**Selected extract:**
——————
# Help needed to save my marriage from what I think is midlife crisis



## Jayeff (Nov 10, 2009)

Hi 

Could anyone help guide me in the right direction into helping me get my marriage back on track please. I have been married to my wife for 23 years and we met 2 years earlier. My wife is 43 and I am 44. 
We have 2 children aged 18 and 21 ( the 21 year old still lives at home ) 
Our marriage has always been loving and enjoyable. We rarely argue and when we do she says I don't listen to her side of the story which I know now is wrong . Our sex life was good too ( twice a week ) 

On Monday 20 th July 2009 my wife stunned me by telling me she has lost the spark and is no longer in love with me. I was stunned and shocked to the core. We have tried to work at it, I thinking everything was on the mend til a week or 2 down the line she would say its still not right. I decided in September to have a week away in Turkey. My wife was very loving but 2 nights before the end of the holiday blew her top ( alcohol was involved too ) saying she still has no spark for me. 

Since returning from that holiday My Wife moved out to her Mothers for 1 week the her brothers for 2 weeks whilst he was on holidays. She returned home apprehensively. Some days she was closed until i started chatting about everyday things avoiding our situation. We have been to Relate Marriage Councilling but she kept closed and the councilor wanted to do a one on one session with her the week after. 
After our session I asked her how she felt and she says the same , and will not go to the one on one session so I asked her to move out of our home to have the space i mustn't have gave her. She is now at her mothers. 

I asked her do you think our marriage is over and she said YES 

I did the terrible thing of rummaging through her bag and found a letter she had wrote it read 

I look at Him and think you look great, he has lost so much weight and looks so toned yet my feelings still feel the same ! why am I such a heartless *****? He looks at me and just wants loving which we always have had but now I don't have any of that in me. He wants me to hug him so he feels loved and the ***** can't even do that !!! 
I know in my heart of hearts I will never find anyone who loves me more than he does, He has always well always treated me like a queen, he has given me such a good life, so why why can't I love him anymore ???
——————
**Problems to work on:**
(a) How many years has the writer of the forum post been married to his wife?
(b) Extend the forum post about saving a marriage, picking up right after its last sentence.
The material after this has no connection to the forum post.

[Stored data entries]
——————
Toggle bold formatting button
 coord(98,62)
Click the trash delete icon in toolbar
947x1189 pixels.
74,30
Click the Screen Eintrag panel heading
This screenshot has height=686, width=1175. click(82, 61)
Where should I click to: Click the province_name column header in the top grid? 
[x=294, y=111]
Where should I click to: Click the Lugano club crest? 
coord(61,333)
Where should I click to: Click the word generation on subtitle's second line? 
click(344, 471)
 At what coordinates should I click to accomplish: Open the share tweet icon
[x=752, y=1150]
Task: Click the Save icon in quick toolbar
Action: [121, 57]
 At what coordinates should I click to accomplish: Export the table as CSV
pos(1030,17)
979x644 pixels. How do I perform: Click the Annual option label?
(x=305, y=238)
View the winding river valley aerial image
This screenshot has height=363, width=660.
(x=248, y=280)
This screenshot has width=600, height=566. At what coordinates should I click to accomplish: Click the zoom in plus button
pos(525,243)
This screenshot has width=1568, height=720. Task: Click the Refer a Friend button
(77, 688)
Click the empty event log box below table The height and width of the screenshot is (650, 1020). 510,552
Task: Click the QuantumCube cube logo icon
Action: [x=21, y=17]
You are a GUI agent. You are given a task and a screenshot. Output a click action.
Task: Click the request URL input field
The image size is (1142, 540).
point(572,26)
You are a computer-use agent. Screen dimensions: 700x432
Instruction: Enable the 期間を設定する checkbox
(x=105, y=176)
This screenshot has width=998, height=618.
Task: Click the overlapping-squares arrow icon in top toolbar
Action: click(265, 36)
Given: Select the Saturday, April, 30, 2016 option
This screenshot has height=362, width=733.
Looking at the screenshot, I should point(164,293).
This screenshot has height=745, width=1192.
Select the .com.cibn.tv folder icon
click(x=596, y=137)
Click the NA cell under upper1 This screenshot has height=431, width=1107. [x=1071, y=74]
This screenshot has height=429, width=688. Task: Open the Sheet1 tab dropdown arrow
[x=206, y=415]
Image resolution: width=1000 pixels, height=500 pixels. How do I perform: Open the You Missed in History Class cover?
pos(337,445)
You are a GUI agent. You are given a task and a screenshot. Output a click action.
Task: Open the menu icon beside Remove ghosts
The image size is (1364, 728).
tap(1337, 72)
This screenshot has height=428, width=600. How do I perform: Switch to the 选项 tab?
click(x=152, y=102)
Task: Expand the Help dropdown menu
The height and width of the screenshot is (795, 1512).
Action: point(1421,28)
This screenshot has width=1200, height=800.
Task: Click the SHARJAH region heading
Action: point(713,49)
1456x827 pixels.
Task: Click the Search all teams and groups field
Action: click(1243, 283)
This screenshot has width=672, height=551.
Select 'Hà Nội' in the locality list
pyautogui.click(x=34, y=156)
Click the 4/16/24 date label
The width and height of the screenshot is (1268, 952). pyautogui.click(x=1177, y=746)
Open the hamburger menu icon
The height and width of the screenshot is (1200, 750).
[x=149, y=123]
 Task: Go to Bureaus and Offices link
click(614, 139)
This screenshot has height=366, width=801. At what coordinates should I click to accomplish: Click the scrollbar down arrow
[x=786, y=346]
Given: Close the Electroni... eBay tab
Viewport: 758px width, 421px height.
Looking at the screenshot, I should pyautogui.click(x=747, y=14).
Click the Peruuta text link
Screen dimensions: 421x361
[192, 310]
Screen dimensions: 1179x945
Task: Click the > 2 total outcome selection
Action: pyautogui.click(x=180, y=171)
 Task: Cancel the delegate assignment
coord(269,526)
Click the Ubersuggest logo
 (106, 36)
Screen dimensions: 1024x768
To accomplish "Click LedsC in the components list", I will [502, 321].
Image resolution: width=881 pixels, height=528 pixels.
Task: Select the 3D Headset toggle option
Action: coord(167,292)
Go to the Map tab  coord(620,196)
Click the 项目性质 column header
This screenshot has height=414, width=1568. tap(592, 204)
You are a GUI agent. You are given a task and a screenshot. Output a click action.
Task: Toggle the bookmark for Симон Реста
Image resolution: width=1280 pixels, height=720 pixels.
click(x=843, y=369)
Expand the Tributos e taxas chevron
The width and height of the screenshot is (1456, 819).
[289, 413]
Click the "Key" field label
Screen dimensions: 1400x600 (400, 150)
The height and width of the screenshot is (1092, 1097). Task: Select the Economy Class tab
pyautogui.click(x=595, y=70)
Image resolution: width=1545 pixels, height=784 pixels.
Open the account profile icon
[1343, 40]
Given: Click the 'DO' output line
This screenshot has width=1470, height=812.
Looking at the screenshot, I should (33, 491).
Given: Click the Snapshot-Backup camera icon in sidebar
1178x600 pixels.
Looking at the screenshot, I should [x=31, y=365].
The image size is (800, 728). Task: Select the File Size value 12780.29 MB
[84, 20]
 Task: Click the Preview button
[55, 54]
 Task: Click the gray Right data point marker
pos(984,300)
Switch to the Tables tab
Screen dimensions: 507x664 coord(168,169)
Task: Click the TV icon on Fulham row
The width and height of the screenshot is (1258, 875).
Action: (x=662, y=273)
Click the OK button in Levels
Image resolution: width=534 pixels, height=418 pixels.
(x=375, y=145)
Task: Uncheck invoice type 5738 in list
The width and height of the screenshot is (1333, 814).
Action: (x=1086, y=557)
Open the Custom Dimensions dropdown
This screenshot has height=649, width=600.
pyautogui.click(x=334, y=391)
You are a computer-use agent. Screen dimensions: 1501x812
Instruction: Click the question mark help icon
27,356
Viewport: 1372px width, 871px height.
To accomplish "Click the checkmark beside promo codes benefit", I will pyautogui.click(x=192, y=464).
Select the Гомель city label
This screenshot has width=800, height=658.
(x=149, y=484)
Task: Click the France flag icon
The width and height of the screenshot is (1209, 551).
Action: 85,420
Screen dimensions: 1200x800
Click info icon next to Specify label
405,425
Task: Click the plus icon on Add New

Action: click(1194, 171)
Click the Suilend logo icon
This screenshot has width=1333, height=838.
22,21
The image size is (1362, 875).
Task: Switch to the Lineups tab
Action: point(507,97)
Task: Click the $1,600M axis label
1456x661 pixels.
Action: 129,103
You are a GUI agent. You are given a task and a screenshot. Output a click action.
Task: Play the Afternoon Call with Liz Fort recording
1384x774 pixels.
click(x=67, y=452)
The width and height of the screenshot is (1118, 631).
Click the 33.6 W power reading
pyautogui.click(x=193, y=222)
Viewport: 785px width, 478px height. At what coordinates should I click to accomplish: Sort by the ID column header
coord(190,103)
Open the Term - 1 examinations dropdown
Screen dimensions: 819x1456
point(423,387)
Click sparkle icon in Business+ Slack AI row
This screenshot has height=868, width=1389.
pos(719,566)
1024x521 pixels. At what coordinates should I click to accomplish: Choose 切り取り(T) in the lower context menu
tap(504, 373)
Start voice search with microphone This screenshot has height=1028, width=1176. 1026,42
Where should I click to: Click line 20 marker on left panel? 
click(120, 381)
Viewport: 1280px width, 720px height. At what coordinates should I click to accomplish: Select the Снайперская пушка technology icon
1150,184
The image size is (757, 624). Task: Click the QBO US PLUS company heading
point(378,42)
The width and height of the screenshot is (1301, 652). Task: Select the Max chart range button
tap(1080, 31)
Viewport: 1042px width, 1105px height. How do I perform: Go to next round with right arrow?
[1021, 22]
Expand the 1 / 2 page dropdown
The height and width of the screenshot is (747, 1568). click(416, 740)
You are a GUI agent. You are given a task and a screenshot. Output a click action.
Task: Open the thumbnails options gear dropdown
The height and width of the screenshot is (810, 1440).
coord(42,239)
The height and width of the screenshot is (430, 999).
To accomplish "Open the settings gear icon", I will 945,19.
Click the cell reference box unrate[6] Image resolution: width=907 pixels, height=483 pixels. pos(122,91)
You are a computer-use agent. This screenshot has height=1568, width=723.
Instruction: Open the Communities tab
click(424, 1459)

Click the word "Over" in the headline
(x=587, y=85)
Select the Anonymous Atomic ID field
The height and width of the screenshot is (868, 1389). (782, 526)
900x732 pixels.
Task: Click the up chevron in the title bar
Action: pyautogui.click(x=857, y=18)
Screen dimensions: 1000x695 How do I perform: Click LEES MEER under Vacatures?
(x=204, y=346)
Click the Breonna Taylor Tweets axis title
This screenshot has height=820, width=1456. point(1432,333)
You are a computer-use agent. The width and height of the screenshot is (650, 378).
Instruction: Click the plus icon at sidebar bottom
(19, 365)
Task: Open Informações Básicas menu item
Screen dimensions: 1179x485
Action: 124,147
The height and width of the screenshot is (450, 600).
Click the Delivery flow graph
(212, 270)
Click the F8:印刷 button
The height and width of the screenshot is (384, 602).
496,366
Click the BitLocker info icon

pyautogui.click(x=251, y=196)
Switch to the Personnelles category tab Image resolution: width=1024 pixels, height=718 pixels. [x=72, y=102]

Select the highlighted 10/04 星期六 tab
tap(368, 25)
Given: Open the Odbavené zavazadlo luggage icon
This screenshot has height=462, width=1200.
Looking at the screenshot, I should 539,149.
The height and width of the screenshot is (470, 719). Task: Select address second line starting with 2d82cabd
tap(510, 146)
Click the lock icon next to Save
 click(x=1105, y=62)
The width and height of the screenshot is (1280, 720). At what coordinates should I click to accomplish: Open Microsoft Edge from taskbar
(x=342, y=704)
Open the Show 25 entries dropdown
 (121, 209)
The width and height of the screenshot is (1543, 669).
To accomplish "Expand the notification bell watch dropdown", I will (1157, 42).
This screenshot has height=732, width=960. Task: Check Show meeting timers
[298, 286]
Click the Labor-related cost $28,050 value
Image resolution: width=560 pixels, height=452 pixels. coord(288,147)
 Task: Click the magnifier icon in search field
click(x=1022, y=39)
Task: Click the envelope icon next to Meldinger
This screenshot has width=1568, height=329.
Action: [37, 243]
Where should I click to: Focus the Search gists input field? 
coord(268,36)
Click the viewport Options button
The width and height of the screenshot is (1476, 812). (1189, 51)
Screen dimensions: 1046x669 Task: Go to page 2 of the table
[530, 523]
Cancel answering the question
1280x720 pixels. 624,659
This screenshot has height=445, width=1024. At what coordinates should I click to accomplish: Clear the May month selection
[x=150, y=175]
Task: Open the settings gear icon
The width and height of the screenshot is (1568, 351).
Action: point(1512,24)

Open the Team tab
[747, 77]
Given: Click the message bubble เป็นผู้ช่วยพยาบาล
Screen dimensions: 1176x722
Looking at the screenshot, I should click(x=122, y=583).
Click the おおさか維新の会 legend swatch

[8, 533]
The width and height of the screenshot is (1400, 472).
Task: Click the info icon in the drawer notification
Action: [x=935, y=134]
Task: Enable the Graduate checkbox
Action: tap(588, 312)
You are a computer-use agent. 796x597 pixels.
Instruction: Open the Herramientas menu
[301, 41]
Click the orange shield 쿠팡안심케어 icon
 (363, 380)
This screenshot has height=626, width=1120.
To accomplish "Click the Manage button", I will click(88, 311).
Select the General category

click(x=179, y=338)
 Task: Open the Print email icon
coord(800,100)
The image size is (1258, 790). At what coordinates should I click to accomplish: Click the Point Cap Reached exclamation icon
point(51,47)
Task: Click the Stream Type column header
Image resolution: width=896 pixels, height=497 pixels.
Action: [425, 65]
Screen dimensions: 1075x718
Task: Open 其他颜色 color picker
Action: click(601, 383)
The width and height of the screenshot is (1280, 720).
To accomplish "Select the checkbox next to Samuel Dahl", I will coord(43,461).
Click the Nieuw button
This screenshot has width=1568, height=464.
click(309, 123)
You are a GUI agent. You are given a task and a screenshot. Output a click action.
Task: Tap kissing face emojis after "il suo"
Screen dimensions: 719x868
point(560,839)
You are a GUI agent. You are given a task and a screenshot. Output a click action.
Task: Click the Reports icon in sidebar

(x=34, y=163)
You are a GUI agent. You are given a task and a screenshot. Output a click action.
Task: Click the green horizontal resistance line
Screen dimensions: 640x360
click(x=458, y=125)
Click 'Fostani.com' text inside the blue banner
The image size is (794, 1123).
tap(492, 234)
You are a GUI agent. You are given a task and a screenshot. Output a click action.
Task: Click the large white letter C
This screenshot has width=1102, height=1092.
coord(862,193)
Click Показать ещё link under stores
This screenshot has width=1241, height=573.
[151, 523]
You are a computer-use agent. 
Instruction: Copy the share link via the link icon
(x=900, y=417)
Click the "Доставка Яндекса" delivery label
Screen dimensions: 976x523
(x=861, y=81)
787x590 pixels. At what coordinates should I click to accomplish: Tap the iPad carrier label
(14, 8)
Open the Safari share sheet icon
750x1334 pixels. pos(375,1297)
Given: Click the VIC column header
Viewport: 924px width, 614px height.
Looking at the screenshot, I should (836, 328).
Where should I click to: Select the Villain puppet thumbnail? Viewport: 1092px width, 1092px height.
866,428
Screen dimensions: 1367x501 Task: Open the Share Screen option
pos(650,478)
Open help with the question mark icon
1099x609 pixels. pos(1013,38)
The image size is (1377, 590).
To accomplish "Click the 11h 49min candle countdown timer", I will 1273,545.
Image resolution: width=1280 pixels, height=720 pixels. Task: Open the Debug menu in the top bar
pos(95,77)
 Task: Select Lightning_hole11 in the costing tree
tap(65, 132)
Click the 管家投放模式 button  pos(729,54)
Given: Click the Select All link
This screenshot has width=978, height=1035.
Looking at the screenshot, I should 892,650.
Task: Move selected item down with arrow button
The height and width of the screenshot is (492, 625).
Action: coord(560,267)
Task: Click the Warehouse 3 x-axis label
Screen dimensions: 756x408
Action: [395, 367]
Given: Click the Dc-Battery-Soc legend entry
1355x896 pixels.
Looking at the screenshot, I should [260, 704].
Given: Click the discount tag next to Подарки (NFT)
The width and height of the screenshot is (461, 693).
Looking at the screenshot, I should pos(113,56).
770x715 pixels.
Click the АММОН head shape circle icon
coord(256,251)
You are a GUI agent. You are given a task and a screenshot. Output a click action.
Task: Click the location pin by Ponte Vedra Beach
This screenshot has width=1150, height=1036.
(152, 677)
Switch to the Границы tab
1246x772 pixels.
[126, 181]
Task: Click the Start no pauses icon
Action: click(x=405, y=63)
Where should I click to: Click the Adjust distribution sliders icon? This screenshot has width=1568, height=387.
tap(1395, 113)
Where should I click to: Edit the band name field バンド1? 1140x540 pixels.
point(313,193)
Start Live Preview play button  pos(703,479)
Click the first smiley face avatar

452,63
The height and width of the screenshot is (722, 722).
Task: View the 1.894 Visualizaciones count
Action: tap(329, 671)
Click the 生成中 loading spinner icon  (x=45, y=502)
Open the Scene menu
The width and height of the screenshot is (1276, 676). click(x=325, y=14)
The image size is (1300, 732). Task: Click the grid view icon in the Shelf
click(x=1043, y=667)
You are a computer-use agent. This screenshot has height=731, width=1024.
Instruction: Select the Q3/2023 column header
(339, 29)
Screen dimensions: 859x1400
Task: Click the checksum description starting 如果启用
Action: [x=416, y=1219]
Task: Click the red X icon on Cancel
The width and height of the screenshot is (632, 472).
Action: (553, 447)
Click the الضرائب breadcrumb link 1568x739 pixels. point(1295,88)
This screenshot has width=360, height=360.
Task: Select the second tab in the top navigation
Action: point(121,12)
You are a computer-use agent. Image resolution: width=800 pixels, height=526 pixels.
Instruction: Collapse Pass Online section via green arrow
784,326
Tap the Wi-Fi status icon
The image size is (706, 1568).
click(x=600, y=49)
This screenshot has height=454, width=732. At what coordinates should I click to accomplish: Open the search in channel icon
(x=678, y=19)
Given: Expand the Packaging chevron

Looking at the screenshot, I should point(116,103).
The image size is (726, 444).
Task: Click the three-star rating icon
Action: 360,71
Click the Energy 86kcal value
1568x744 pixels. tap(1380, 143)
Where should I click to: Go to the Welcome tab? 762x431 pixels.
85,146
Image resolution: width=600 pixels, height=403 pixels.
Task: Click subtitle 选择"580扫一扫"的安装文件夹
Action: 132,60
——————
**Results for the exercise:**
(a) 23 years.

(b)
He deserves so much more than me. I saw him last night come to bed and he looked so broken, where did this person inside me come from ? I know i haven't been happy for a long time now but why has it come now ? I would like to stop him hurting because he is and always will be my best friend in the world.... I am so heartless. 

When She moved out yesterday I thanked her for the best 25 years in my life and said I would move her back home if she eventually see's our life getting back on track. 
I looked into he eyes and said I know we are over but I still have hope for us. 

I have been to the doctors about myself because I cannot cope with my loss. I am on anti depressants for 6 weeks. 

I intend to not text or phone her for a while so she can have her space and hopefully miss me. She has taken with her a picture of us and 3 love letters that I wrote within the last few weeks. 

Could you please give me some advice on hopefully repairing our marriage. Ps I am 100% certain no third party is involved.

I would be so grateful


----------



## dobo (Jun 30, 2009)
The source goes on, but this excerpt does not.